The Influence of Layer Thickness and Deposition Conditions on Structural State of NbN/Cu Multilayer Coatings

Authors O.V. Sobol′1 , A.A. Andreev2 , A.A. Meylekhov1 , А.А. Postelnyk1 , V.A. Stolbovoy2 , I.M. Ryshchenko1, Yu.Ye. Sagaidashnikov1, Zh.V. Kraievska1

1National Technical University «Kharkiv Polytechnic Institute», 2, Kyrpychov Str., Kharkiv, 61002, Ukraine

2National Science Center Kharkov Institute of Physics and Technology, 1, Akademicheskaya Str., Kharkiv, 61108, Ukraine

Issue Volume 11, Year 2019, Number 1
Dates Received 26 December 2018; revised manuscript received 07 February 2019; published online 25 February 2019
Citation O.V. Sobol′, A.A. Andreev, A.A. Meylekhov, et al., J. Nano- Electron.
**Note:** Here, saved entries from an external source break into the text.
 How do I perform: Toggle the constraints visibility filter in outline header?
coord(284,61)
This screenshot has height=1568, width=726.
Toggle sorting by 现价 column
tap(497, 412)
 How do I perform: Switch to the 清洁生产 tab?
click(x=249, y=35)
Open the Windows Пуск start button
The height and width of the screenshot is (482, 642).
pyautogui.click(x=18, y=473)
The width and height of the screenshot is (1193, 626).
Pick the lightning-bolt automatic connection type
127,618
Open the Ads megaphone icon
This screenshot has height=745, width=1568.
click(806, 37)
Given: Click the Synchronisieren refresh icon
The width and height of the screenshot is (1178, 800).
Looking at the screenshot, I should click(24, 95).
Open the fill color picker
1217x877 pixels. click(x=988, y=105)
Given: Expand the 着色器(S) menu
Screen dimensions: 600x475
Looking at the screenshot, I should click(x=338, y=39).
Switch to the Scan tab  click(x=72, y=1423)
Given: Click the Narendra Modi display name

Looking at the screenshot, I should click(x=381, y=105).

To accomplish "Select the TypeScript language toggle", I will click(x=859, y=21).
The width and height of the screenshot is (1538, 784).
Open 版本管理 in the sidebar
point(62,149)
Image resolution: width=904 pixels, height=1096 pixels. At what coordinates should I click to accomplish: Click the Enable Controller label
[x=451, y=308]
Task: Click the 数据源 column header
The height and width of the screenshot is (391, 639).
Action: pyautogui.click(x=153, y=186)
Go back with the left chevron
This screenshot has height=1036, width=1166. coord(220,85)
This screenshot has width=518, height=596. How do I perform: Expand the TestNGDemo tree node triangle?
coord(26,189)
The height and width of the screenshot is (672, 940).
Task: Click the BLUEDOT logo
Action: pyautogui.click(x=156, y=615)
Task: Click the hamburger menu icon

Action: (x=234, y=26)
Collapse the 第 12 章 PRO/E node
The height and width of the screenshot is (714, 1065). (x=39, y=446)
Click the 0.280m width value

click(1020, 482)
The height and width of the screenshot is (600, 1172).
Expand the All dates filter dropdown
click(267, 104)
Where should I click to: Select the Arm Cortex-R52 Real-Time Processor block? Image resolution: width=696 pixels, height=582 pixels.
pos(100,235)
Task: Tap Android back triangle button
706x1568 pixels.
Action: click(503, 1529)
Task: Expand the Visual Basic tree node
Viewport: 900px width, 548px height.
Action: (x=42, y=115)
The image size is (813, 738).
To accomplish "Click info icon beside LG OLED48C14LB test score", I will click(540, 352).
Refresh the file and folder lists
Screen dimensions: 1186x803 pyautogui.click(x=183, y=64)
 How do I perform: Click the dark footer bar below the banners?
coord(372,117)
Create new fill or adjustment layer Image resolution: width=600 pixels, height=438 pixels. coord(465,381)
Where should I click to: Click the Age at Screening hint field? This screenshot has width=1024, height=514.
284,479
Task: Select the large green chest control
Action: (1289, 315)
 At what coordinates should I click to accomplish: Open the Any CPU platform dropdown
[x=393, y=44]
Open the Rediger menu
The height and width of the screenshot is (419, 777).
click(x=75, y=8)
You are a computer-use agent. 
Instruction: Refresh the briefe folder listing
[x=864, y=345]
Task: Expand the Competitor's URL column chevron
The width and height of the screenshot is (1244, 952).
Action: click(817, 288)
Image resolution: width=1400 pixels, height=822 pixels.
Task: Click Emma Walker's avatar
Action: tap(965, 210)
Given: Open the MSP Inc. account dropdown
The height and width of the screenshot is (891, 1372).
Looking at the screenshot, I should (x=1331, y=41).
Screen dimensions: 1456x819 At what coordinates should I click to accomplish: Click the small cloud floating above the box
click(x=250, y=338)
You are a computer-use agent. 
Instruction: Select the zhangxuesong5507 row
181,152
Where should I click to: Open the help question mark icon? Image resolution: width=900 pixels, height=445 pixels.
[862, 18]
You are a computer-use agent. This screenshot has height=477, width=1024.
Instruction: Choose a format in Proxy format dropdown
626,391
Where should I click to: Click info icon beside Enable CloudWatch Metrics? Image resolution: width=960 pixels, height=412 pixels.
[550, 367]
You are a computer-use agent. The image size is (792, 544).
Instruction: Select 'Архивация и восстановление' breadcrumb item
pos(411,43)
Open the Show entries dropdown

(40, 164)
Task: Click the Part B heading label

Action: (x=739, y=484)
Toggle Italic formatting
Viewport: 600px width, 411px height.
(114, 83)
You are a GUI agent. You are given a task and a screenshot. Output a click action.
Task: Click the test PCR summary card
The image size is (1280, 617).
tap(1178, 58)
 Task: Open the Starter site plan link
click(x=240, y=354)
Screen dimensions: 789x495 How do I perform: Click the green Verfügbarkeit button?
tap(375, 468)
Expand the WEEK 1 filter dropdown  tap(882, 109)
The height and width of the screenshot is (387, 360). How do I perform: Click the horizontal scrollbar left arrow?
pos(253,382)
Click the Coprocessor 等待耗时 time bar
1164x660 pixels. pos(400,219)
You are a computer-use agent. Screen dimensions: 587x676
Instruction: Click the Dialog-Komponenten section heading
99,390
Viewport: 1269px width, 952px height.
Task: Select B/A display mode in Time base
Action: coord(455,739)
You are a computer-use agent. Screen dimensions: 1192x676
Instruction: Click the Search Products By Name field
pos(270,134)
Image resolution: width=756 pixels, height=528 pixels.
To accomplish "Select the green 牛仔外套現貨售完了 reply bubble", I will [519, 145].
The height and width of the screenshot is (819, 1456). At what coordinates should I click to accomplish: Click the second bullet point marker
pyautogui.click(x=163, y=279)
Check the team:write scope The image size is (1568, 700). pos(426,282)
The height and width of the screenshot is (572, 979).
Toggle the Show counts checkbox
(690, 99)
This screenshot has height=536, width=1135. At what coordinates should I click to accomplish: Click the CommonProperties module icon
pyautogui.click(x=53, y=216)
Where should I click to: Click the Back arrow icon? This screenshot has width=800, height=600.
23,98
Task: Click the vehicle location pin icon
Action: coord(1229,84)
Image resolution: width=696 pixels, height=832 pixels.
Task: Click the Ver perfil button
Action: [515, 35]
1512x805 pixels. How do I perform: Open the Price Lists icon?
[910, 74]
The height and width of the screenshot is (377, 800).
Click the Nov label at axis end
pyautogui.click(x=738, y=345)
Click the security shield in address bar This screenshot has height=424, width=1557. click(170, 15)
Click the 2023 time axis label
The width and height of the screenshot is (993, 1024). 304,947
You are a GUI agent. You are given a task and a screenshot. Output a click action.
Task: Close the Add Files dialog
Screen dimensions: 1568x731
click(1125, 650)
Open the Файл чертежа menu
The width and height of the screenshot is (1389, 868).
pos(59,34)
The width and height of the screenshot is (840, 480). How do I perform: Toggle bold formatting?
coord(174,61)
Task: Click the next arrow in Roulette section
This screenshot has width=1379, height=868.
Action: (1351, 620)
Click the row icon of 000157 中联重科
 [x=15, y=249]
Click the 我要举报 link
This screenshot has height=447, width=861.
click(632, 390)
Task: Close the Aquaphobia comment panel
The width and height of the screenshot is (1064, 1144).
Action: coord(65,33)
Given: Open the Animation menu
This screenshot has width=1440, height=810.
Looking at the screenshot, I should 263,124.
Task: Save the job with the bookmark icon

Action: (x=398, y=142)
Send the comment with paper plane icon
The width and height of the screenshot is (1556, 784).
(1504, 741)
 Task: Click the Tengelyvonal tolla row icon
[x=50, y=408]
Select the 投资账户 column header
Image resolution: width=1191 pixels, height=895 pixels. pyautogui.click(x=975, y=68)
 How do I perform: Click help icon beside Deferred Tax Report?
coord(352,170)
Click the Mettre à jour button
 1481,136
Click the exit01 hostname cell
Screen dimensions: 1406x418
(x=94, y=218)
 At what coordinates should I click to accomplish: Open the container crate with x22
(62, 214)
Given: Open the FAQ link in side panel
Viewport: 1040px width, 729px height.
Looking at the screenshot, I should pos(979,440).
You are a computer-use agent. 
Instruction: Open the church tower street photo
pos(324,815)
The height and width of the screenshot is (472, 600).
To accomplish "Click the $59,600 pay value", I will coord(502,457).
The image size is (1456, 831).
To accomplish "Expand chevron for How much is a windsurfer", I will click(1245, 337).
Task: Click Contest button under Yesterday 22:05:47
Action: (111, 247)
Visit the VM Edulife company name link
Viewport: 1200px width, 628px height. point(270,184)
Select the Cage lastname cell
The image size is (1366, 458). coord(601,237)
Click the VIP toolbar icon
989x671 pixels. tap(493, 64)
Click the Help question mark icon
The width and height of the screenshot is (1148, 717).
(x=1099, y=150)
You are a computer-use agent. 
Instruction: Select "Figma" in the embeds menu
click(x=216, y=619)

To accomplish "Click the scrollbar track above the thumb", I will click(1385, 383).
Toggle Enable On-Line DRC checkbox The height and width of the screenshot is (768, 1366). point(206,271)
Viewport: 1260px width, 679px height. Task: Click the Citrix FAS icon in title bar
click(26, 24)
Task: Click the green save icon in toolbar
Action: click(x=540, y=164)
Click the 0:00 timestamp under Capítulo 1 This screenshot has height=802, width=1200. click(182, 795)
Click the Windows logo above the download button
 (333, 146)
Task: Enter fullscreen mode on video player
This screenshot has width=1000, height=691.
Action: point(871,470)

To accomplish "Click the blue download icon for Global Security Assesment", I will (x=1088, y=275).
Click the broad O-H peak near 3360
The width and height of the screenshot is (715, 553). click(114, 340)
Phys. 11 No 1, 01003 (2019)
PACS Number(s) 64.75.St, 81.07.Bc, 62.25.-g, 61.05.cp, 61.82.Rx
Keywords Vacuum arc, NbN/Cu, Period (2) , Bias potential (2) , Phase composition (3) , Structure (105) , Solid solution (6) .

The influence of the main physical and technological factors of structural engineering (layer thickness, nitrogen atmosphere pressure and bias potential) on the structural-phase state of the NbN/Cu coatings was studied. It was established that with an increase in the thickness of niobium nitride layers from 8 to 40 nm (in the NbN/Cu multilayer composition), the phase composition changes from the metastable d-NbN (cubic crystal lattice, NaCl structural type) to the equilibrium ε-NbN phase with a hexagonal crystal lattice. At low pressure PN = 7·10 – 4 Torr in thin layers (about 8 nm thick), regardless of the Ub, the d-NbN phase is formed. The reason for the stabilization of this phase can be the uniformity of the metallic fcc crystal lattice of the δ-NbN phase with the Cu crystal lattice. As the pressure increases from РN = 7·10 – 4 Torr to 3·10 – 3 Torr, a more equilibrium ε-NbN phase with a hexagonal crystal lattice is formed. An increase in the bias potential during deposition from – 50 V to – 200 V mainly affects the change in the preferred orientation of crystallite growth. In thin layers of the d-NbN phase (about 8 nm), a crystallite texture with the [100] axis is formed. In layers with a thickness of 40-120 nm, crystallites of the e-NbN phase are predominantly formed with a hexagonal (004) plane parallel to the growth plane. At the greatest layer thickness (more than 250 nm), the e-NbN phase crystallites are predominantly formed with a (110) hexagonal lattice plane parallel to the growth plane. The results obtained show great potential for structural engineering in niobium nitride when it is used as a constituent layer of the NbN/Cu multilayer periodic system.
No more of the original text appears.